Che cos’è la variante inglese del Covid?
Cresce la preoccupazione per la diffusione della variante inglese del
Covid in Italia. Gli esperti tremano. Si ipotizza che la variante, nel giro di poche settimane, diventerà dominante nel nostro Paese. Ma
cosa sappiamo al riguardo? Secondo uno
studio sarebbe più
contagiosa dal 30 al
50% e avrebbe una
mortalità superiore dal
30 al
70%. (
CLICCA QUI PER APPROFONDIRE).
In Campania isolata una nuova variante
In
Campania è stata isolata una
nuova variante del
Covid mai individuata prima in
Italia. La nuova mutazione è stata trovata in Gran Bretagna, con altri casi già individuati in Danimarca, Stati Uniti e Australia.

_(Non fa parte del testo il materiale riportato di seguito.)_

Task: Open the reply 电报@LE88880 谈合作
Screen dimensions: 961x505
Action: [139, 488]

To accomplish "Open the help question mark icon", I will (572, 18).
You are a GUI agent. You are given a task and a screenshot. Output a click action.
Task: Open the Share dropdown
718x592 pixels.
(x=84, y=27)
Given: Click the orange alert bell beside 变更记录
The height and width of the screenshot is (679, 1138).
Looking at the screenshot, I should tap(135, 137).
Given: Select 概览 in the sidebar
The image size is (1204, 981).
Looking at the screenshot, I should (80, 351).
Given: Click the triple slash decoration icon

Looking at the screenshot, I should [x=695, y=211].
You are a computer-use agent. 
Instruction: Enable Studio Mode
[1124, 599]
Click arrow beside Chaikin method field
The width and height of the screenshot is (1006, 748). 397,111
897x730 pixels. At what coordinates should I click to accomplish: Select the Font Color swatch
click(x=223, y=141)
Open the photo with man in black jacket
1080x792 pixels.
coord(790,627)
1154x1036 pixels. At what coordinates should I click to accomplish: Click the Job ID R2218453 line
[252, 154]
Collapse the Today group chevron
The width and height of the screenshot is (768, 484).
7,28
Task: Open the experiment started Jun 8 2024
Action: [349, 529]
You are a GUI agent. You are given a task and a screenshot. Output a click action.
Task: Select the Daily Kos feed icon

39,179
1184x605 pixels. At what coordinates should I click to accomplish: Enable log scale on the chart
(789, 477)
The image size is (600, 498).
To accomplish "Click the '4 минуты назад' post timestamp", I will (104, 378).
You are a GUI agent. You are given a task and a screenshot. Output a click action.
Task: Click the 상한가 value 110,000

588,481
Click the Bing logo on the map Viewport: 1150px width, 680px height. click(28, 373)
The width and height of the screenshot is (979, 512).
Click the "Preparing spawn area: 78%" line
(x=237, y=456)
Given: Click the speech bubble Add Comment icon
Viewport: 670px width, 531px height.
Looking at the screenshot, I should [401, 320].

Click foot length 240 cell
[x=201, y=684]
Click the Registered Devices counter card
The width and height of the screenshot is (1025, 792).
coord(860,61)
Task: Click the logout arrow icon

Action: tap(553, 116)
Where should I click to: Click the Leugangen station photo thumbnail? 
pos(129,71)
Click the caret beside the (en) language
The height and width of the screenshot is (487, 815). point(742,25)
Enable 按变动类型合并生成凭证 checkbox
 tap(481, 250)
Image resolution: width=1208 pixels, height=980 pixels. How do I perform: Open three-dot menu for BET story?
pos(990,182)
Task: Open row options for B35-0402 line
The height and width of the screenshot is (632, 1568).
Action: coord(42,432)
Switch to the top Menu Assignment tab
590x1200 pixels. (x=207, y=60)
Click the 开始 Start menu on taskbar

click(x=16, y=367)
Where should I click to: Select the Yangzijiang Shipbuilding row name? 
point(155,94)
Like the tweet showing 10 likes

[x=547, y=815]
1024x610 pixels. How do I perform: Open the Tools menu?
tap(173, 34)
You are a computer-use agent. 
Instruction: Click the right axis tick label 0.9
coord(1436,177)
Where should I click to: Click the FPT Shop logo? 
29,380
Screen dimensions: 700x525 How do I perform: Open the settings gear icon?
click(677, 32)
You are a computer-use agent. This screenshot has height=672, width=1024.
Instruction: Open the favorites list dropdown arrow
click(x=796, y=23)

Si chiama B1525, finora ne sono stati individuati soltanto pochi casi in Gran Bretagna, ma è già descritta in un report dell’università di Edinburgo, i cui ricercatori hanno sequenziato il genoma del Coronavirus di 10 paesi. Le prime sequenze sono dello scorso dicembre, individuate in Gran Bretagna e Nigeria.